APENSO INDONESIA

header ads

APEM RUWAHAN ALIAS MEGENGAN

Catatan Budaya:

APEM RUWAHAN ALIAS MEGENGAN

Oleh: Gempur Santoso
APENSOINDONESIA.COM

Sehari pada 2 Mai 2019 ada tiga urusan dengan manusia yang telah wafat. Pertama, pagi urusan upacara hari pendidikan nasional (Hardiknas). Itu bertepatan memperingati Ki Hajar Dewantoro (almarhum alias telah wafat).

Kedua, sebetulnya pagi itu ada kegiatan sama yakni ziarah ke pendiri Unipa Surabaya yang telah wafat. Berangkat bersama teman sejawat kampus jelas tak bisa, bersamaan upacara hardiknas di LLdikti (dulu namanya kopertis). Rencana saya lakukan sore saja.

Ketiga, maka saya putuskan, saya ke leluhur dan pepunden saya di Kediri. Sebab bertepatan megengan atau ruwahan.
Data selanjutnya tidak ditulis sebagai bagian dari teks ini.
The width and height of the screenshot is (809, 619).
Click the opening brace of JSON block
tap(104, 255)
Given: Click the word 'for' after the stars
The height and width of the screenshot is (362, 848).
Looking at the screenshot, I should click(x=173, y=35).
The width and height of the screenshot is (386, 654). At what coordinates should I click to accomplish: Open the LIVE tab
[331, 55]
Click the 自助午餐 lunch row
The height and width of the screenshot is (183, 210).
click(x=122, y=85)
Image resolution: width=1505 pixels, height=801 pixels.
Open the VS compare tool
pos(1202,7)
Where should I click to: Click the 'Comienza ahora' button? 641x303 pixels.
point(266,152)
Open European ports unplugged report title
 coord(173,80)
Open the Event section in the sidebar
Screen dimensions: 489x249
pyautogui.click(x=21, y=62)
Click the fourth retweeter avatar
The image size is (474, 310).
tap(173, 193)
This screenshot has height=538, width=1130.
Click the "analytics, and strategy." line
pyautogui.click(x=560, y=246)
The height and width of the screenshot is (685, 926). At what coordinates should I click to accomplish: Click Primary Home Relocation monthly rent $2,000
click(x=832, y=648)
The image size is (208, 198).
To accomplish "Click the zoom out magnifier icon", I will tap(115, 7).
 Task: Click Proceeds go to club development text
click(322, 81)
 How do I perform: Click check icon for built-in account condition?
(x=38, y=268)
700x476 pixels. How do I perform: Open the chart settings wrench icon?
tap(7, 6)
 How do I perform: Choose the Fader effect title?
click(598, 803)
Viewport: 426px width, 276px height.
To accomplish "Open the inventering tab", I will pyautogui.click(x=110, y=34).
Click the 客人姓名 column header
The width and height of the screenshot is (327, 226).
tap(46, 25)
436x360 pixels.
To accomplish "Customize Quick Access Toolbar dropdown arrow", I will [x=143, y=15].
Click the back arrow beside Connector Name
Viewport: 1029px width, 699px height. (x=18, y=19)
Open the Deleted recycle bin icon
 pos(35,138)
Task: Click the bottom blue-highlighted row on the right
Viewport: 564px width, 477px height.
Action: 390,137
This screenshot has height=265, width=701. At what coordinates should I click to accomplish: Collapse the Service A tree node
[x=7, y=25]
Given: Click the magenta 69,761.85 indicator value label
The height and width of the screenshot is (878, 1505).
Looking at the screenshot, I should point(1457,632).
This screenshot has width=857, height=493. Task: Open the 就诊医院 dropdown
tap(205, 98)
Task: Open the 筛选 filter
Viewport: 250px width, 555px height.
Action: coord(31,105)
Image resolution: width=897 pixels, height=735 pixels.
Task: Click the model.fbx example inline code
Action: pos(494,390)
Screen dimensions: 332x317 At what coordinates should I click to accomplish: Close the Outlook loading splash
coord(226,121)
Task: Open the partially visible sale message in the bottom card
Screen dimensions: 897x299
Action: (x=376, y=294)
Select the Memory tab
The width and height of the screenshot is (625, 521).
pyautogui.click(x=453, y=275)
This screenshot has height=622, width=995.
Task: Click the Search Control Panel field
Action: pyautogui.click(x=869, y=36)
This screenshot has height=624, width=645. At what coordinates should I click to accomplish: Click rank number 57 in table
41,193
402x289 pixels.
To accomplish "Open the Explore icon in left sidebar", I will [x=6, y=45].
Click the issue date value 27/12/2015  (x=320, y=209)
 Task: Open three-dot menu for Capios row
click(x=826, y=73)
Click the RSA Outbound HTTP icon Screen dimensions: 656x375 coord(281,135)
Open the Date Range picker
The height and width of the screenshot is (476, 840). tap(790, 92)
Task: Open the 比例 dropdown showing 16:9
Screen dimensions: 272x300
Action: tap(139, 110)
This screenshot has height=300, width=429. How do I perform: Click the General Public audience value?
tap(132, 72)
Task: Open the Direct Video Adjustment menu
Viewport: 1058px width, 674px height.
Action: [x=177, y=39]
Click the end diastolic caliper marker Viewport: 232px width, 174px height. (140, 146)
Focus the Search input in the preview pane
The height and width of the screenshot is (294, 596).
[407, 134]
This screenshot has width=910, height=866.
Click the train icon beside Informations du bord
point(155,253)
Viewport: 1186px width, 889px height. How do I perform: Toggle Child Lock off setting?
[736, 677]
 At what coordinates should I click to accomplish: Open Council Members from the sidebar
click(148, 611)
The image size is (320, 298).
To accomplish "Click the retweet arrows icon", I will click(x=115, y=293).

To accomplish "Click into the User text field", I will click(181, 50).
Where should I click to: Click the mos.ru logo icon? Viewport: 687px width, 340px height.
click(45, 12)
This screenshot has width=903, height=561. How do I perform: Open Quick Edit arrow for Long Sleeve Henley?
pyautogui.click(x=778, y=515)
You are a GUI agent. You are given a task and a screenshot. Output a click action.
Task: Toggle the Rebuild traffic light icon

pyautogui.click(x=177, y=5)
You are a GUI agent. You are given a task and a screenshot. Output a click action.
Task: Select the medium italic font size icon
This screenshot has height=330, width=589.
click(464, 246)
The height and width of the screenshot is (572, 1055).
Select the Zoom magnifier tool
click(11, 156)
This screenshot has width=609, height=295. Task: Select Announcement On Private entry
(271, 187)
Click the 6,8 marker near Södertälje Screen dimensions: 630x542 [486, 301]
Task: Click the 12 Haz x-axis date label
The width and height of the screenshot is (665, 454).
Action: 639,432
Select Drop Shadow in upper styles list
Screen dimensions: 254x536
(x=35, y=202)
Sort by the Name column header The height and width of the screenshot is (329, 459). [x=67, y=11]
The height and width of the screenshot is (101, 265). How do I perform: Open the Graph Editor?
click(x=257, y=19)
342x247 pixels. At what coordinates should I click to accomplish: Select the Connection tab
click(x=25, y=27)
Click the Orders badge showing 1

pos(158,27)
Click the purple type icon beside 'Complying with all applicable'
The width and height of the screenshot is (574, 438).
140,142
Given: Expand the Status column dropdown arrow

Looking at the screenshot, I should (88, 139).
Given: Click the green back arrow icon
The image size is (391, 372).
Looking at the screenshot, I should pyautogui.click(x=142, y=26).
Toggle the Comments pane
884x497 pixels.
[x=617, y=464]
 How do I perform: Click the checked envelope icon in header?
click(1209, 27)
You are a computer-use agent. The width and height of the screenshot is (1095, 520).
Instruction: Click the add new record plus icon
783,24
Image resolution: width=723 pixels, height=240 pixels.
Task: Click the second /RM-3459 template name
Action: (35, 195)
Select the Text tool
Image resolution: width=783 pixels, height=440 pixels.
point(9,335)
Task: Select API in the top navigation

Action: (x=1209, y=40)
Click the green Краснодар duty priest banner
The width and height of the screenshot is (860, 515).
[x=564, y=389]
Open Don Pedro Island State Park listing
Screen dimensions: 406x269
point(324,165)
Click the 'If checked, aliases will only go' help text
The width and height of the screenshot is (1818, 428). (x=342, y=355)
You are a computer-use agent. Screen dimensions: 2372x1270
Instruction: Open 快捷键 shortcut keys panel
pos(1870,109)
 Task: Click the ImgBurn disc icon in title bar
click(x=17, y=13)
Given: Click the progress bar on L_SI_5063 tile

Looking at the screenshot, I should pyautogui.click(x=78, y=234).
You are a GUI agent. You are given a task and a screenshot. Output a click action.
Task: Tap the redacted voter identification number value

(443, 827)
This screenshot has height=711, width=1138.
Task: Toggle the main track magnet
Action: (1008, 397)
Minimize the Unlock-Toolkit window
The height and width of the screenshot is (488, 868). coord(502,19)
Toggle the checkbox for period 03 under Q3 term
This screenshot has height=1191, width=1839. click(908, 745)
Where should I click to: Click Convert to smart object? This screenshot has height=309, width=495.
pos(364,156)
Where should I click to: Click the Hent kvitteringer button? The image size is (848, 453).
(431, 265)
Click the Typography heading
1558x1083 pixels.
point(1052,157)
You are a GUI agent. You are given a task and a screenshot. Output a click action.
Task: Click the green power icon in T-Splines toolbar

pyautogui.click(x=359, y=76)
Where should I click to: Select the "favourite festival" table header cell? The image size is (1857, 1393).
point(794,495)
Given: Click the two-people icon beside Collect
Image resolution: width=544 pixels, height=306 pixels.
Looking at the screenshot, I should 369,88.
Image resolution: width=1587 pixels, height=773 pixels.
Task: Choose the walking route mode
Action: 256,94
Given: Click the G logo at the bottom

Juga urusan doa untuk leluhur yang telah wafat dan silaturuhim ke ortu yang masih ada (masih sugeng).

Untuk ke para almarhun pendiri Unipa Surabaya saya lakukan setelah sholat magrib (kamis malan jum'at). Dengan mengirim doa dan alfatehah ke para almarhum.

Urusan megengan atau ruwahan. Ini sudah menjadi budaya. Di mana mana bicara itu. Menjelang puasa ramadhan, berbondong bondong kirim doa (ada yang nyebut nyekar) ke leluhur (almarhum alias manusia yang telah wafat).

Sampai tadi pun saya dengar para penjaga counter di mall Giant tempat relaksasi saya - ngopi, mereka rencara pulang megengan. Nunggu dapat libur hari minggu. Ada yang ke Pamekasan, Madiun dan lain lain daerah asalnya.

Setelah jum'atan sore pun kendaraan antara Aloha dan bunderan Waru padat. Rupanya pengendara akan pulang ke daerahnya masing masing. Megengan.

Begitu sampai rumah. Ternyata istri saya juga slametan megengan. Makanan lengkap dan kue apem dalam dos kotak, diatar ke beberapa tetangga.

Menurut sejarah. Saat masyarakat beragama Hindu Budha, di Jawa. Menjelang puasa ramadhan namanya slametan ruwahan. Saat saya kecil, saya masih menangi (nemui) saat ruwahan menjelang puasa. Masyarakat nyumet (nyulut) oncor (obor kecil). Obor itu terbuat dari janggel (bonggol buah jagung), gombal pipih (kain perca) digulung di ujung tusuk terbuat dari bambu. Kemudian dicelup dalam minyak tanah. Ada pula yang membuat oncor terbuat dari bumbung bambu kecil, diisi minyak tanah, di beri sumbu.

Siang hari, pulang sekolah anak anak seusia SD termasuk saya membuat oncor. Jumlahnya tergantung kebutuhan. Biasanya oncor di taruh di pintu pagar sisi kanan kiri. Di teras depan pintu rumah sisi kanan kiri. Di jeding (kamar mandi). Di peceren (buangan air). Di dapur. Dan lain lain.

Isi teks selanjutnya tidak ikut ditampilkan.